What defines implant success?

Dr. Justin Moody reflects on two decades of implant placement

Much talk has been made about restorative success and implant success, but my question is, Can you have one without the other? How should we actually measure success? Is it by a beautiful PA showing no bone loss, or a clinical photo in which we are unable to tell the implant from the natural teeth, or is it all of the above at 5, 10, or 20 years?

I tend to practice with an eye toward the future because it’s not what the restoration looks like at the time of seating but rather what it will look like in 10 years. For me, that is the true test of time. Having practiced now for about 20 years, I can tell you that this is important to me.

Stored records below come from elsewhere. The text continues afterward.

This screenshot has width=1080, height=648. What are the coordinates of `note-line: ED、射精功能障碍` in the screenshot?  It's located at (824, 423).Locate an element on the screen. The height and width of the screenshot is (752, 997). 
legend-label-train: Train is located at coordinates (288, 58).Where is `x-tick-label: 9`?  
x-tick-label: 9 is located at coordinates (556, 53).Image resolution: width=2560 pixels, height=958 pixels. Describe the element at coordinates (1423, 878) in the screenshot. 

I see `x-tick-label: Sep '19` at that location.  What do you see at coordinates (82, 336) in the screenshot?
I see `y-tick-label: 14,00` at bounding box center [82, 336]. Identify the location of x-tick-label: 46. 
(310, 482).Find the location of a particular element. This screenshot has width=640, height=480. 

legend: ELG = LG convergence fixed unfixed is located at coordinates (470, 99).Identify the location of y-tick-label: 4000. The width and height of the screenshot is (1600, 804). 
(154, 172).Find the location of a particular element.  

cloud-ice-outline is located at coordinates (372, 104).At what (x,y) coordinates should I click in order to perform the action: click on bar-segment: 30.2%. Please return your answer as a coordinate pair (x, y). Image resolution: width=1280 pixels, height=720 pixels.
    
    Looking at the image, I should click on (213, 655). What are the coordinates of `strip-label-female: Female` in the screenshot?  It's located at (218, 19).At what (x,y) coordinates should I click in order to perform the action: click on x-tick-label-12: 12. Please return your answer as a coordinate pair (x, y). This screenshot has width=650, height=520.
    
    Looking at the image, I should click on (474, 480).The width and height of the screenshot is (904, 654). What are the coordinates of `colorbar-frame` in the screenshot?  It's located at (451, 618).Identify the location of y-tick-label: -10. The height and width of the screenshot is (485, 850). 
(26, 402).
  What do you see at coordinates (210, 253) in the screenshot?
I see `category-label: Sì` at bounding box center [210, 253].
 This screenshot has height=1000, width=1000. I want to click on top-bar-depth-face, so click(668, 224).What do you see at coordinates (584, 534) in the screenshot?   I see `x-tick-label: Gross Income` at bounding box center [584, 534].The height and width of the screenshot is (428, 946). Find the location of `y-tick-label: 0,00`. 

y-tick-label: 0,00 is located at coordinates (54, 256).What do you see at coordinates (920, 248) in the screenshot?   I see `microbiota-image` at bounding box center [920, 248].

There are other factors to achieving a successful implant outcome as well — it’s the clinician’s skill set at the time of treatment as well as the current technology available. I wish I could say that the implants I placed 20 years ago were all perfect, but I can’t.  My clinical judgment and ability early in my career were neither what they are today, nor are the materials. I remember placing machined smooth titanium with polished collars and external hexes. Today, when you incorporate superior tread designs, surface treatments such as Laser-Lok® (BioHorizons®), and years more of research studies and literature to guide us in good surgical and restorative practices, I can’t help but think that even the procedures that I am doing now will be judged differently in 10 years.

Now that 20 years of implants are behind me, there are days when repair, replace, and restore are real and sometimes not a lot of fun.  But I am a firm believer in doing the right thing 100% of the time. Sometimes that is not very profitable, and sometimes people are upset; but every time, I can keep my head held high knowing I did the best I could on that day under those circumstances.

My practice has gravitated toward subcrestal implant placement, screw-retained crowns when at all possible, and the use of Laser-Lok on the implants and the restoration for increased soft tissue volume and increased implant health.

Don’t be quick to judge but rather quick to learn — that’s what true success looks like!

Justin Moody, DDS, DICOI, DABOI, is a Diplomate of the American Board of Oral Implantology and of the International Congress of Oral Implantologists, Fellow and Associate Fellow of the American Academy of Implant Dentistry, and Adjunct Professor at the University of Nebraska Medical College. He is an international speaker and is in private practice at The Dental Implant Center in Rapid City, South Dakota. He can be reached at justin@justinmoodydds.com or at www.justinmoodydds.com.

Disclosure: Dr. Moody is a paid speaker for BioHorizons®.